EXERCISE GOAL:
Could you return each line below without altering a word?

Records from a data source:
-- Opening Marker --

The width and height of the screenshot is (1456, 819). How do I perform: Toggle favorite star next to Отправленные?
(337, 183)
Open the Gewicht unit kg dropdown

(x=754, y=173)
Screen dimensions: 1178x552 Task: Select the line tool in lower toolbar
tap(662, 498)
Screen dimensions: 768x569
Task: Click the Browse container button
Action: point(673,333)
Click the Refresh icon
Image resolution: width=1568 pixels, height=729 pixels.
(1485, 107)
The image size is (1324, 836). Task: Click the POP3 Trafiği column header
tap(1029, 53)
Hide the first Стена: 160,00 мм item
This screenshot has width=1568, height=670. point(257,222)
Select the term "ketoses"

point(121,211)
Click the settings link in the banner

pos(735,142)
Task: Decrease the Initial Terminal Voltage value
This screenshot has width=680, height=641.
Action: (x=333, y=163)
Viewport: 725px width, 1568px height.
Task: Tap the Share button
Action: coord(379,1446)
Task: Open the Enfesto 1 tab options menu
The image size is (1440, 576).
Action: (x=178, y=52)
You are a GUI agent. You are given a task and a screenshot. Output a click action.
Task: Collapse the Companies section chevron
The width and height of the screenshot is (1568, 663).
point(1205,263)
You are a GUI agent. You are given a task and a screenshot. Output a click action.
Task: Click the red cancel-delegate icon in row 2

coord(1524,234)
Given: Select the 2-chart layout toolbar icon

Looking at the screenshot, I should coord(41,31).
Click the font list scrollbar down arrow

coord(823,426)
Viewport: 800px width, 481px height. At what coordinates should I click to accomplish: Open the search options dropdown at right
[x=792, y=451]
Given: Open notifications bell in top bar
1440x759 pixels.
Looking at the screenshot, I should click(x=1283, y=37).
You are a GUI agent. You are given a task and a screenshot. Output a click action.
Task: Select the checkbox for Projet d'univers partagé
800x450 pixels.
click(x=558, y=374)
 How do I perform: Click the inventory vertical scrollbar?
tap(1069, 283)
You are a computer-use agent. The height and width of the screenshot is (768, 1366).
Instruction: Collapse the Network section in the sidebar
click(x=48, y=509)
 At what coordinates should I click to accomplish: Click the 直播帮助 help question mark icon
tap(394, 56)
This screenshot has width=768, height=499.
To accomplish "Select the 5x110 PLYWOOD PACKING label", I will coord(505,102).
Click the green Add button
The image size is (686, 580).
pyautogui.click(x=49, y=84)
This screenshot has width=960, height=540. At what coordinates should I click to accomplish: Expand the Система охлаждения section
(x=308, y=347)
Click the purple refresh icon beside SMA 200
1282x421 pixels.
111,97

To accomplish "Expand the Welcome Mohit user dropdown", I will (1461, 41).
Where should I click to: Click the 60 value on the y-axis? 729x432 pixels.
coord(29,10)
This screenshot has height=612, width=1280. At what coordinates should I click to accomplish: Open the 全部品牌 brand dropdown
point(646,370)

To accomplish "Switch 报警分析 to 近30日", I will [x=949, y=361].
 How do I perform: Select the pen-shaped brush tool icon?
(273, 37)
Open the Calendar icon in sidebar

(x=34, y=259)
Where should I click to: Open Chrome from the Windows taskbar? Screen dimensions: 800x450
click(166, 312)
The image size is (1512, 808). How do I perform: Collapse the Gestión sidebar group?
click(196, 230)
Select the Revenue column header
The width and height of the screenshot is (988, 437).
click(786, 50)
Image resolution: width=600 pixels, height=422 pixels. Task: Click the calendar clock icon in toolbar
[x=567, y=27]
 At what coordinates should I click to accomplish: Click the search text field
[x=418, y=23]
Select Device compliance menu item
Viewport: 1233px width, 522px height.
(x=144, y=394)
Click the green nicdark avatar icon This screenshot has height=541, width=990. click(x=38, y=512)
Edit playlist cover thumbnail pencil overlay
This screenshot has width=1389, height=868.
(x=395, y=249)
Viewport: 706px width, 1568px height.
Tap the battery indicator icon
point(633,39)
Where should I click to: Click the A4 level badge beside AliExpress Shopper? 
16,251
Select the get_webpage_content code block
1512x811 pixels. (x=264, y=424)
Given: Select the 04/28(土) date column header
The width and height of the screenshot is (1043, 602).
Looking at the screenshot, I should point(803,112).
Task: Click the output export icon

-- Closing Marker --

COMPLETED TASK:
The width and height of the screenshot is (1456, 819). How do I perform: Toggle favorite star next to Отправленные?
(337, 183)
Open the Gewicht unit kg dropdown

(x=754, y=173)
Screen dimensions: 1178x552 Task: Select the line tool in lower toolbar
tap(662, 498)
Screen dimensions: 768x569
Task: Click the Browse container button
Action: point(673,333)
Click the Refresh icon
Image resolution: width=1568 pixels, height=729 pixels.
(1485, 107)
The image size is (1324, 836). Task: Click the POP3 Trafiği column header
tap(1029, 53)
Hide the first Стена: 160,00 мм item
This screenshot has width=1568, height=670. point(257,222)
Select the term "ketoses"

point(121,211)
Click the settings link in the banner

pos(735,142)
Task: Decrease the Initial Terminal Voltage value
This screenshot has width=680, height=641.
Action: (x=333, y=163)
Viewport: 725px width, 1568px height.
Task: Tap the Share button
Action: coord(379,1446)
Task: Open the Enfesto 1 tab options menu
The image size is (1440, 576).
Action: (x=178, y=52)
You are a GUI agent. You are given a task and a screenshot. Output a click action.
Task: Collapse the Companies section chevron
The width and height of the screenshot is (1568, 663).
point(1205,263)
You are a GUI agent. You are given a task and a screenshot. Output a click action.
Task: Click the red cancel-delegate icon in row 2

coord(1524,234)
Given: Select the 2-chart layout toolbar icon

Looking at the screenshot, I should coord(41,31).
Click the font list scrollbar down arrow

coord(823,426)
Viewport: 800px width, 481px height. At what coordinates should I click to accomplish: Open the search options dropdown at right
[x=792, y=451]
Given: Open notifications bell in top bar
1440x759 pixels.
Looking at the screenshot, I should click(x=1283, y=37).
You are a GUI agent. You are given a task and a screenshot. Output a click action.
Task: Select the checkbox for Projet d'univers partagé
800x450 pixels.
click(x=558, y=374)
 How do I perform: Click the inventory vertical scrollbar?
tap(1069, 283)
You are a computer-use agent. The height and width of the screenshot is (768, 1366).
Instruction: Collapse the Network section in the sidebar
click(x=48, y=509)
 At what coordinates should I click to accomplish: Click the 直播帮助 help question mark icon
tap(394, 56)
This screenshot has width=768, height=499.
To accomplish "Select the 5x110 PLYWOOD PACKING label", I will coord(505,102).
Click the green Add button
The image size is (686, 580).
pyautogui.click(x=49, y=84)
This screenshot has width=960, height=540. At what coordinates should I click to accomplish: Expand the Система охлаждения section
(x=308, y=347)
Click the purple refresh icon beside SMA 200
1282x421 pixels.
111,97

To accomplish "Expand the Welcome Mohit user dropdown", I will (1461, 41).
Where should I click to: Click the 60 value on the y-axis? 729x432 pixels.
coord(29,10)
This screenshot has height=612, width=1280. At what coordinates should I click to accomplish: Open the 全部品牌 brand dropdown
point(646,370)

To accomplish "Switch 报警分析 to 近30日", I will [x=949, y=361].
 How do I perform: Select the pen-shaped brush tool icon?
(273, 37)
Open the Calendar icon in sidebar

(x=34, y=259)
Where should I click to: Open Chrome from the Windows taskbar? Screen dimensions: 800x450
click(166, 312)
The image size is (1512, 808). How do I perform: Collapse the Gestión sidebar group?
click(196, 230)
Select the Revenue column header
The width and height of the screenshot is (988, 437).
click(786, 50)
Image resolution: width=600 pixels, height=422 pixels. Task: Click the calendar clock icon in toolbar
[x=567, y=27]
 At what coordinates should I click to accomplish: Click the search text field
[x=418, y=23]
Select Device compliance menu item
Viewport: 1233px width, 522px height.
(x=144, y=394)
Click the green nicdark avatar icon This screenshot has height=541, width=990. click(x=38, y=512)
Edit playlist cover thumbnail pencil overlay
This screenshot has width=1389, height=868.
(x=395, y=249)
Viewport: 706px width, 1568px height.
Tap the battery indicator icon
point(633,39)
Where should I click to: Click the A4 level badge beside AliExpress Shopper? 
16,251
Select the get_webpage_content code block
1512x811 pixels. (x=264, y=424)
Given: Select the 04/28(土) date column header
The width and height of the screenshot is (1043, 602).
Looking at the screenshot, I should point(803,112).
Task: Click the output export icon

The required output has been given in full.